Aneuploidy in the Pacific oyster, Crassostrea gigas Thunberg and its effects on growth

We previously described the incidental induction of aneuploids in the Pacific oyster, Crassostrea gigas Thunherg, from tetraploid and triploid production. Here we report the intentional production of aneuploids and isolation of trisomic families, with observations on their growth performance. The first generation of aneuploids was produced from triploid x diploid crosses.

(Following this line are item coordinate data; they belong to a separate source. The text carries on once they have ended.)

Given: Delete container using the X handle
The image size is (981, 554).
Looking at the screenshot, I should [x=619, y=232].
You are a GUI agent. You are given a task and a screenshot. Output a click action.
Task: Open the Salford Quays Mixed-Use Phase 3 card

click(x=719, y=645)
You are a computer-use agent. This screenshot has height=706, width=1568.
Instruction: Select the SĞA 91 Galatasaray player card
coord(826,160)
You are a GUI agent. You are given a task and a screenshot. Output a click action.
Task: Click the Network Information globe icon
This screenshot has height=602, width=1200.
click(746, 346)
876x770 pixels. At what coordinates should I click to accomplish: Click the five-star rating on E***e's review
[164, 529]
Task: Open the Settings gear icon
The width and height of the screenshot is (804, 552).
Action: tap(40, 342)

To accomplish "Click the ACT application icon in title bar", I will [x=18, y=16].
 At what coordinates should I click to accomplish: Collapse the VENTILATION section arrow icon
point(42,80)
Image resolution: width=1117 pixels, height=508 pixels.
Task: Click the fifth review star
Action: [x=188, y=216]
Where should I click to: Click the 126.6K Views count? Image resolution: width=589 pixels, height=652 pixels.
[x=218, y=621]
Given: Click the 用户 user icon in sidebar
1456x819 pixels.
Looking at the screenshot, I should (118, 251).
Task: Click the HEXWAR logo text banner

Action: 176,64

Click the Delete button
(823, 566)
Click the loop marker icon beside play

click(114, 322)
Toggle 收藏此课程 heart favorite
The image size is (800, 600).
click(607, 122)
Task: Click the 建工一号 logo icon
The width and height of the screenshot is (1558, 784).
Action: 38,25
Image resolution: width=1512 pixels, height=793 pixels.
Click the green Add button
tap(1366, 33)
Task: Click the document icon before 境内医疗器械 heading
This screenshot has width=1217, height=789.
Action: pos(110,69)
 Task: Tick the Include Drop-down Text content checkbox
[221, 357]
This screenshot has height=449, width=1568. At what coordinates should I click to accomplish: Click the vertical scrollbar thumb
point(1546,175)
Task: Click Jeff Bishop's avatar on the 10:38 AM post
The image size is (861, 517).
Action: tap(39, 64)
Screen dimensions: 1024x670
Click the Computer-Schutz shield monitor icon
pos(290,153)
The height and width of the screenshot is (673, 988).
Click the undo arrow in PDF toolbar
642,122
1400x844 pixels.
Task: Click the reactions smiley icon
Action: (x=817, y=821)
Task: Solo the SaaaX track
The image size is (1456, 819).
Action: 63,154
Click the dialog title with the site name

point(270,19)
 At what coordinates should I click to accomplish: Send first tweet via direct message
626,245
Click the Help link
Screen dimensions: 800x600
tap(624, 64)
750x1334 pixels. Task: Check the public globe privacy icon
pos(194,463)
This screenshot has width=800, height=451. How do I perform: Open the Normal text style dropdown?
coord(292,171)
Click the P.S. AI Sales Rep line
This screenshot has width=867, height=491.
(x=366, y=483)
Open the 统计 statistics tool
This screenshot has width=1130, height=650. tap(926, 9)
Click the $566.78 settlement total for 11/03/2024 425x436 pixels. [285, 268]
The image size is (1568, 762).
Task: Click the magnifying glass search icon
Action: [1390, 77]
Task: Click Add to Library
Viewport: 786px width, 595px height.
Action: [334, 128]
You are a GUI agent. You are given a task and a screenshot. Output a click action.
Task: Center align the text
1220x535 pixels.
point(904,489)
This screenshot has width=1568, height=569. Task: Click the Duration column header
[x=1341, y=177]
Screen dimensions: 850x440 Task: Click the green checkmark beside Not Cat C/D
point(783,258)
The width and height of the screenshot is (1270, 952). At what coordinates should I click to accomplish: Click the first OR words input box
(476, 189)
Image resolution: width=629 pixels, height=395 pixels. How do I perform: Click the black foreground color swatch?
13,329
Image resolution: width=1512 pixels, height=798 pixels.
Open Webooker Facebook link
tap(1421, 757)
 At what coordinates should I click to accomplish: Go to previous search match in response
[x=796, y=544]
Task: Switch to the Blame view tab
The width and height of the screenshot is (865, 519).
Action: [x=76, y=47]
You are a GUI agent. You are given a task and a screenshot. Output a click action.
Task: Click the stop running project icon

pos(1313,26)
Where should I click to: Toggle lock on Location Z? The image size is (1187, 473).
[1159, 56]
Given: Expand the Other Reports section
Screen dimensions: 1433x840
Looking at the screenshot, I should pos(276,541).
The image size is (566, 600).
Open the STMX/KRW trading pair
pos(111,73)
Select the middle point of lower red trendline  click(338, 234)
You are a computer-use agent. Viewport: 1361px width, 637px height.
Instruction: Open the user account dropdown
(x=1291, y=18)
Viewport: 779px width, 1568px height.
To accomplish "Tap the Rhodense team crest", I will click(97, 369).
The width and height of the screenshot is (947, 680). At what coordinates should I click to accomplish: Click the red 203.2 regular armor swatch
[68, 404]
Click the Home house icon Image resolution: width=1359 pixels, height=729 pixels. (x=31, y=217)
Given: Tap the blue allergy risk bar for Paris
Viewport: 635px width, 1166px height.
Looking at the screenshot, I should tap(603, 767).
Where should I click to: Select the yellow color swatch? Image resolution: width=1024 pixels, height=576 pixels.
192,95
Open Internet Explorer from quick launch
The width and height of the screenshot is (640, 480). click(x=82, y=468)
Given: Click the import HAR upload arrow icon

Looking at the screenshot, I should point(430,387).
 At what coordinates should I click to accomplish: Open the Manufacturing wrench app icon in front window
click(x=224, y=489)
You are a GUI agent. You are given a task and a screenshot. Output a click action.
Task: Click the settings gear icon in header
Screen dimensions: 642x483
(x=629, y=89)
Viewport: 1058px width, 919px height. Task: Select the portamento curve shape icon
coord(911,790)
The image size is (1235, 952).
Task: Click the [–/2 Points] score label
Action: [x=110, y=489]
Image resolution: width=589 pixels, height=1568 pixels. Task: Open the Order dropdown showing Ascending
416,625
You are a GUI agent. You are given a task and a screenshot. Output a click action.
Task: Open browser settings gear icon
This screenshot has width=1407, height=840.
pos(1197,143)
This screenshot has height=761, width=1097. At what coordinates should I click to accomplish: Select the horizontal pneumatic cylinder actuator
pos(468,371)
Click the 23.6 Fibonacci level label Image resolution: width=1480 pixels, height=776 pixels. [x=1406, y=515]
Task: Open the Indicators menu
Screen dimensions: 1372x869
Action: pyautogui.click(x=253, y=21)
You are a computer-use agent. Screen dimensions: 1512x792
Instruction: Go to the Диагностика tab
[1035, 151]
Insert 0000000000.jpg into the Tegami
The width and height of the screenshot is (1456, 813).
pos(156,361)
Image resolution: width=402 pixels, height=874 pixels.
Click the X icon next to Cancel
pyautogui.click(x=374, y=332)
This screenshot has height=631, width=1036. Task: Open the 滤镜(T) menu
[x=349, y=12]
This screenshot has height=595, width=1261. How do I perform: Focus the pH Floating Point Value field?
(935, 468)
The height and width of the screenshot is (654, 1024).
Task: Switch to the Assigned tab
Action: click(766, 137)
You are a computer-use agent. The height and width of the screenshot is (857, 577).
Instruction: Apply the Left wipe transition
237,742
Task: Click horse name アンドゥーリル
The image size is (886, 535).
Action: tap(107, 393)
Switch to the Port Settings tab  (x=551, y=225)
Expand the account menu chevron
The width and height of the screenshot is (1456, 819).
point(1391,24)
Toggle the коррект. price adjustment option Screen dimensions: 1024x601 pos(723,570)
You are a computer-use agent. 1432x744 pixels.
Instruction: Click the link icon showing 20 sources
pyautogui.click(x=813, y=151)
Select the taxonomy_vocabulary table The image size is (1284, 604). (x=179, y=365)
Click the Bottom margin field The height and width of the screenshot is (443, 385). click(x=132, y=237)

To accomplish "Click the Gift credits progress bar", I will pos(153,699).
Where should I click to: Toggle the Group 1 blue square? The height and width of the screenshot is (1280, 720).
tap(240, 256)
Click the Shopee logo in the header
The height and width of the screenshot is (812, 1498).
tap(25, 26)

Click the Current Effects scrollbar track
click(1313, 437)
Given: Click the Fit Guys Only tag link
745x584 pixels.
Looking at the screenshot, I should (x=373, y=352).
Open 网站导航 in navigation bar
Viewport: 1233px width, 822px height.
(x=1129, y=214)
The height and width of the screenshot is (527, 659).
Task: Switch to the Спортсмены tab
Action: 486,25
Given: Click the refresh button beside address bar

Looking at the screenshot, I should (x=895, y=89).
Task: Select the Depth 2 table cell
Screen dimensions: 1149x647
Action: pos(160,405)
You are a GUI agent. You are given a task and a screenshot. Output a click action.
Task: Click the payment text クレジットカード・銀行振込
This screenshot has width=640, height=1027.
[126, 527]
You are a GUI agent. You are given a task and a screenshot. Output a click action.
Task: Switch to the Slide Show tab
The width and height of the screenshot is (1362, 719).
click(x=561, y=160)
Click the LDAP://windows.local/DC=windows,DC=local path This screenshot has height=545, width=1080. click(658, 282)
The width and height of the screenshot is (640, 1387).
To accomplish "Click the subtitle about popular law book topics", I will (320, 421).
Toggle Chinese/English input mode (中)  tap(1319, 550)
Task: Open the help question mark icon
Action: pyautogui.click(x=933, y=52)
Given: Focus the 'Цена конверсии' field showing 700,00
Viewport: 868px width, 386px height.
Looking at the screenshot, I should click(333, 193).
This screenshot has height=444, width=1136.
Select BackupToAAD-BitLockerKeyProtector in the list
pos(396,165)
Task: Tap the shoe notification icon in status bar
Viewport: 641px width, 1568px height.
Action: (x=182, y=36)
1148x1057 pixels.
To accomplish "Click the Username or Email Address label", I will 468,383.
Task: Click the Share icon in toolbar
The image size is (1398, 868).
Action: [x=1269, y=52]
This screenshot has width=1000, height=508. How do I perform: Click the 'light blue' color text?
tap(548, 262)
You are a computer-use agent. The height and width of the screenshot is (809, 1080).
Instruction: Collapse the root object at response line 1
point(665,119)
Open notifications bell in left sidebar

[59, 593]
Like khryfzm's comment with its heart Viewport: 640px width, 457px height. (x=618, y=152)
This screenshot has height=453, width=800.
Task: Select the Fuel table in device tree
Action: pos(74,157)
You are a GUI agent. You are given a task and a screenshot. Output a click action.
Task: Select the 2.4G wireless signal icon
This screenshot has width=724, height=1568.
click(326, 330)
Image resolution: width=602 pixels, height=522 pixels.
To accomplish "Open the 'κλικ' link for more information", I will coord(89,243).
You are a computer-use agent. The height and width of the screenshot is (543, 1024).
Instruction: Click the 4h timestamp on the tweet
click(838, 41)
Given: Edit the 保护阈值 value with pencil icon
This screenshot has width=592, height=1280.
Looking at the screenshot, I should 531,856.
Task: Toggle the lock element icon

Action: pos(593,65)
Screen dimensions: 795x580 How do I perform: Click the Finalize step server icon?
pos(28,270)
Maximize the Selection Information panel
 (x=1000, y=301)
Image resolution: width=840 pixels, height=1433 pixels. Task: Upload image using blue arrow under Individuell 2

Two types of crosses were made: diploid female x triploid male (DTA) and the reciprocal triploid female x diploid male (TDA) crosses. DTA crosses were highly effective in producing aneuploids, and 80-95% of the DTA progeny were aneuploids as determined by chromosome counts at one year of age. Aneuploid conditions included 2n + 1, 2n + 2, 2n + 3, 3n - 2, and 3n - 1. TDA crosses produced fewer aneuploids (16-20%) and more triploids (20-53%) than DTA crosses. Aneuploids as a group are significantly smaller in size than normal diploids. DTA progeny with an approximate diploid DNA content were separated using flow cytometry and considered putative trisomics. The putative trisomics were crossed with normal diploids in single-pair matings. Sixty putative trisomic families were produced, and 20 of them were confirmed as trisomic families using chromosome counts of embryos at the 2-cell stage. In most families, the frequency of trisomics sharply declined, from about 50% at the 2-cell stage to 5-25% at one year of age, possibly due to mortality or chromosome loss. In some families, the trisomics remained at 40-61%. Trisomic oysters are smaller on average than normal diploids in most families, but not different from normal diploids in others. Results of this study show that the Pacific oyster can tolerate aneuploidy up to 15% of its genome. Aneuploids as a group have growth retardation, but certain aneuploid conditions grow as well as normal diploids.